▶ _Task requirements_
Search the material for the word "flag" and copy each line that holds it.

▶ _Dataset_
------------------------

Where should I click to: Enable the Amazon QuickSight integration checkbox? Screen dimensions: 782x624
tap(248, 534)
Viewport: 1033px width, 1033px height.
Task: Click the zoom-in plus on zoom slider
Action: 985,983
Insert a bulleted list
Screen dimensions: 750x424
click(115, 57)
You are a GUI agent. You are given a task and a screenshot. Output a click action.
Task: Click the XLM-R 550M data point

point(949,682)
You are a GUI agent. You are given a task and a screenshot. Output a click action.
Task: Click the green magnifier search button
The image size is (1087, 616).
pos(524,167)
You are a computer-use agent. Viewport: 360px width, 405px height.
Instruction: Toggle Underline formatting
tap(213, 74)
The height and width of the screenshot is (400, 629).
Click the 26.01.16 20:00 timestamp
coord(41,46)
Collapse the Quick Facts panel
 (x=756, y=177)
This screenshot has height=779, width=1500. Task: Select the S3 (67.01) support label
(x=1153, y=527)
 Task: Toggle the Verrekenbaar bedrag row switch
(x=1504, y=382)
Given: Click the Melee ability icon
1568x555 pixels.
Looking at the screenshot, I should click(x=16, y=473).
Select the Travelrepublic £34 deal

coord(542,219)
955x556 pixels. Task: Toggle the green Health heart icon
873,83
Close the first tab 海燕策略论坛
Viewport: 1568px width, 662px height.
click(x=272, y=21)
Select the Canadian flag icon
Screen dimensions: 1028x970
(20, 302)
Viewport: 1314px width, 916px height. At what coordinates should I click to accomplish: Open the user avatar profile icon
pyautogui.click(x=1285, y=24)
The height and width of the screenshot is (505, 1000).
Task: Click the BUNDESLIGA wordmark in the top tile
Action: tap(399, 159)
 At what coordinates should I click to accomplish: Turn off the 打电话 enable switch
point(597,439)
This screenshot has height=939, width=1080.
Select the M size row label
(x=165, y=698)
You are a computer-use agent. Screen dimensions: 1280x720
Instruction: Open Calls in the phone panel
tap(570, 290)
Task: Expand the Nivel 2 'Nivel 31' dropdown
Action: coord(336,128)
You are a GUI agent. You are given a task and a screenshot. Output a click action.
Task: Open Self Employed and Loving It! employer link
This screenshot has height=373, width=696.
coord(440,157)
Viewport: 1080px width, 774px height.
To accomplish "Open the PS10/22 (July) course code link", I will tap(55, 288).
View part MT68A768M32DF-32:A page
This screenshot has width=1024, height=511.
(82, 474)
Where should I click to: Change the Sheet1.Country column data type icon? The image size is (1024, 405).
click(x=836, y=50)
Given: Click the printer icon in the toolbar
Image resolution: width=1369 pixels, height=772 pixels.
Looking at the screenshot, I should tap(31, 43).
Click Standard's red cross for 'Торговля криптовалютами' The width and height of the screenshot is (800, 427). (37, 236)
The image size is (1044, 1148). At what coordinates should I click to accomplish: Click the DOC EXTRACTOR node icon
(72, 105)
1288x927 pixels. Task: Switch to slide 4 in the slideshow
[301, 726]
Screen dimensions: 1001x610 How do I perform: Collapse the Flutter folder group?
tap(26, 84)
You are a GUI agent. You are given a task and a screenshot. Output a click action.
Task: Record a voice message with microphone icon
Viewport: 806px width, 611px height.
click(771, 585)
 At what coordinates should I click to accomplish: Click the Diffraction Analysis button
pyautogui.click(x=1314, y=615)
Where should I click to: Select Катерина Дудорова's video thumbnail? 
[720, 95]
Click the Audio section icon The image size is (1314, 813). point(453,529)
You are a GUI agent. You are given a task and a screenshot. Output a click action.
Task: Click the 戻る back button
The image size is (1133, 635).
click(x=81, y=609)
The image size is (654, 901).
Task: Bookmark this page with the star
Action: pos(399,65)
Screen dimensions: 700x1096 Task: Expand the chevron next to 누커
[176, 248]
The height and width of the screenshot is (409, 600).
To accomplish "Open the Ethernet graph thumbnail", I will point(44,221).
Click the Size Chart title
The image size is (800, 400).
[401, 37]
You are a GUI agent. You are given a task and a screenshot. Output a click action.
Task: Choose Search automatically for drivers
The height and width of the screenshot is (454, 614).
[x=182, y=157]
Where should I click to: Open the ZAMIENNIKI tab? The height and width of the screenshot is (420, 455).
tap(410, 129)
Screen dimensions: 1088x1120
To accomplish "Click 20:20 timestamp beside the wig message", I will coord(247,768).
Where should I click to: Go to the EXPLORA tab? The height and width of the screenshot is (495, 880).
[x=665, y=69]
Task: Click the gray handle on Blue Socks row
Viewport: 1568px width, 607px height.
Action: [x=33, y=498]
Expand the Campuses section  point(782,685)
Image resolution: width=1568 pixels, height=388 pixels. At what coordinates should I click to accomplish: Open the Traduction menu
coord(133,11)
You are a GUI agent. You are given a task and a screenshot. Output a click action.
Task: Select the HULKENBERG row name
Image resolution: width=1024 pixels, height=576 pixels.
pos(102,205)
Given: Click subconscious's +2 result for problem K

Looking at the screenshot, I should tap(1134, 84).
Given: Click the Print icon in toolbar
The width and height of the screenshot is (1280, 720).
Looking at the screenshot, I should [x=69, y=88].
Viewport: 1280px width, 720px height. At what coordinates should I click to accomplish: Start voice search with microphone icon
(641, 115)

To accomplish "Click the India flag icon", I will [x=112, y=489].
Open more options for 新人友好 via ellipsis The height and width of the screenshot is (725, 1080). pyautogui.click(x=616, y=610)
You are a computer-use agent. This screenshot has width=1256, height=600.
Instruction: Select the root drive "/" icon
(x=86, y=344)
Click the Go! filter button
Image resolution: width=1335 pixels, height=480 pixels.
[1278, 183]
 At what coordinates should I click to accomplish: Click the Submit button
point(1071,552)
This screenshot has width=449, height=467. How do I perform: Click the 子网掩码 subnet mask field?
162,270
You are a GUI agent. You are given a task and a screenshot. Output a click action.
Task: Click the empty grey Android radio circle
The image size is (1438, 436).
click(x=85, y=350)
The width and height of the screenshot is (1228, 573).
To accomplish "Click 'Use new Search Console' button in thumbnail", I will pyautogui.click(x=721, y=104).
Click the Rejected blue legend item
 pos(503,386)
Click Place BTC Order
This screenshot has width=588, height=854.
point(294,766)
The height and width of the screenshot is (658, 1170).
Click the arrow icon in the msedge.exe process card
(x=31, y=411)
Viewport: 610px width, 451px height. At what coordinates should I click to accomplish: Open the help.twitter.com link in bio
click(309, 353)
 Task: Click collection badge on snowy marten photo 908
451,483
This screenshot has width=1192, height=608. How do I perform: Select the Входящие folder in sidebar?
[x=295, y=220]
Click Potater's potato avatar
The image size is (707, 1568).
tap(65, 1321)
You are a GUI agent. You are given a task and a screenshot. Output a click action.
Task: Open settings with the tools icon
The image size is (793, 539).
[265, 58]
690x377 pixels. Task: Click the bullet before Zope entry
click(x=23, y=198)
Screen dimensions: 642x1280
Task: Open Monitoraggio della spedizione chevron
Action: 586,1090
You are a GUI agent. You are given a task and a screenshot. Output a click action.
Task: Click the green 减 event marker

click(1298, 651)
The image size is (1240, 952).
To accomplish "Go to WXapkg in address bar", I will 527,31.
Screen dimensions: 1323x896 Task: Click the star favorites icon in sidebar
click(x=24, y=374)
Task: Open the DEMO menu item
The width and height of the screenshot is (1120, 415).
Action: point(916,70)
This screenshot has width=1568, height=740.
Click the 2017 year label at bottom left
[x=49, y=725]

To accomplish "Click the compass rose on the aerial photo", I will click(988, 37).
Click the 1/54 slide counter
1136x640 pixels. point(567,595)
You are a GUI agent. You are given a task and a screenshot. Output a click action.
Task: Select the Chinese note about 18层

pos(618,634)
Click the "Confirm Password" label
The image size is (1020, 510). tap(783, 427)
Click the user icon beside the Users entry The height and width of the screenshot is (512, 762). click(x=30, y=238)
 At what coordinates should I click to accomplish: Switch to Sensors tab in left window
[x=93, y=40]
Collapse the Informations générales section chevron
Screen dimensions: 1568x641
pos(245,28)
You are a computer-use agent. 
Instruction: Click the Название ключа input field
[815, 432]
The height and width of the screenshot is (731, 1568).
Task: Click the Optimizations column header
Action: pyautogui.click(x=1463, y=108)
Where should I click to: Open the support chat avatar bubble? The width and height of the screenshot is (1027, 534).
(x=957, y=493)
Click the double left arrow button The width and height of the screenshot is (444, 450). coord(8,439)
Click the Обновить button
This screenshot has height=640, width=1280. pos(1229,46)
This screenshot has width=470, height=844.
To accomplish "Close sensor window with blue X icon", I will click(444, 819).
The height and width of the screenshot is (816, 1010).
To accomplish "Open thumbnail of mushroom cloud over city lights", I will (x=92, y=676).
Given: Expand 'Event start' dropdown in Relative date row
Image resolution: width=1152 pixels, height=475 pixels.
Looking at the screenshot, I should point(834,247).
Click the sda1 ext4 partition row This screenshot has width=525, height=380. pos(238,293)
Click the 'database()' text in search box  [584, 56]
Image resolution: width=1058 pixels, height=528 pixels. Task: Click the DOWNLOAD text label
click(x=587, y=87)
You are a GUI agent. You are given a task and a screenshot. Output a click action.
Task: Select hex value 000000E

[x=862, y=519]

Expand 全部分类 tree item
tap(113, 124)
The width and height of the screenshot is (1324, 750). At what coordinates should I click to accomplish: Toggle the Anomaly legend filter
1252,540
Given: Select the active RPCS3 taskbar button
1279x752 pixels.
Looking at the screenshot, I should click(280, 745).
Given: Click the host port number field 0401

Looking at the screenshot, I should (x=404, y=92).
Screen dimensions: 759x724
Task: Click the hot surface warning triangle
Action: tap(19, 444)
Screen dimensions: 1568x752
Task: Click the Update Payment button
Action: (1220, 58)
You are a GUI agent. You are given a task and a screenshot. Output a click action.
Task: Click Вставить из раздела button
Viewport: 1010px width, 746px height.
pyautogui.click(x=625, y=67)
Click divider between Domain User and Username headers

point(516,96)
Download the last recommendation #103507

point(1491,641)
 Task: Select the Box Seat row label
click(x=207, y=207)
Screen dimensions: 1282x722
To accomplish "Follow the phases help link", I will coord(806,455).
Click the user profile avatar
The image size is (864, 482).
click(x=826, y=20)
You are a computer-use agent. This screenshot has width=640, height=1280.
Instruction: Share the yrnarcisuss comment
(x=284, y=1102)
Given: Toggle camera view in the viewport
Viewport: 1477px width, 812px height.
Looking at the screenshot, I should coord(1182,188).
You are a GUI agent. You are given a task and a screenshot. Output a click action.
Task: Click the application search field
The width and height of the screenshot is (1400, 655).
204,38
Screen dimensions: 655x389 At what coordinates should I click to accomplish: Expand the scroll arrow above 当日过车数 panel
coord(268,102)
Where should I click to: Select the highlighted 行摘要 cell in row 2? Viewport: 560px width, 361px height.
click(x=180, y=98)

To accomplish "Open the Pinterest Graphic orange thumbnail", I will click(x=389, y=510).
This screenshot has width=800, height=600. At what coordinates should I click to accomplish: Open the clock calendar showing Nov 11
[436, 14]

------------------------

▶ _Solution to the problem_
Select the Canadian flag icon
To accomplish "Click the India flag icon", I will [x=112, y=489].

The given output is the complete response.